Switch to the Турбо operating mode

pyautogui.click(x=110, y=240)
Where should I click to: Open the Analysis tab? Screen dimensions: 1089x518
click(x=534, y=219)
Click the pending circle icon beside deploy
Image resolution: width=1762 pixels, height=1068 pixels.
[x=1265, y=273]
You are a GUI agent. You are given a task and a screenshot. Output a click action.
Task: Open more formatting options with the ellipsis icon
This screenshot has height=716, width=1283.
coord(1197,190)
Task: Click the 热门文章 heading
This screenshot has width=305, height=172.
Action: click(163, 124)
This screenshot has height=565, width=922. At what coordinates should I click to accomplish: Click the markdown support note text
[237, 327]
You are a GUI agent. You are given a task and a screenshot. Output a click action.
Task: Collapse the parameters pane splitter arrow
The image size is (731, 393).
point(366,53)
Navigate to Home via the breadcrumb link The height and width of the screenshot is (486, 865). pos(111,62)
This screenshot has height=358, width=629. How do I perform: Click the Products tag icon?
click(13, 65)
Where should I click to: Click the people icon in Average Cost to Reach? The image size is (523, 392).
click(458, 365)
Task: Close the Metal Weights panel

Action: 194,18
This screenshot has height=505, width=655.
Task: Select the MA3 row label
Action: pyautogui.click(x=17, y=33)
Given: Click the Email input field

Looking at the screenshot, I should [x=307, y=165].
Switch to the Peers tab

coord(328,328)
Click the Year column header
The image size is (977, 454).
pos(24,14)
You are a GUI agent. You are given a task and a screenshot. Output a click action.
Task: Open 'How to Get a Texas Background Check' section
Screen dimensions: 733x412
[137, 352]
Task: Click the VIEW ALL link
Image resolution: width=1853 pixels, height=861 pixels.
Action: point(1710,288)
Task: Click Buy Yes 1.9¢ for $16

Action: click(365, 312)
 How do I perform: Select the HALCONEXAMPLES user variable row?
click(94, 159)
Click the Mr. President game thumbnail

> [Work item]: Give exactly the lines from the one with "Task: Click Buy Yes 1.9¢ for $16" to the end of the entries, nothing before them.

> [Written reply]:
Task: Click Buy Yes 1.9¢ for $16

Action: click(365, 312)
 How do I perform: Select the HALCONEXAMPLES user variable row?
click(94, 159)
Click the Mr. President game thumbnail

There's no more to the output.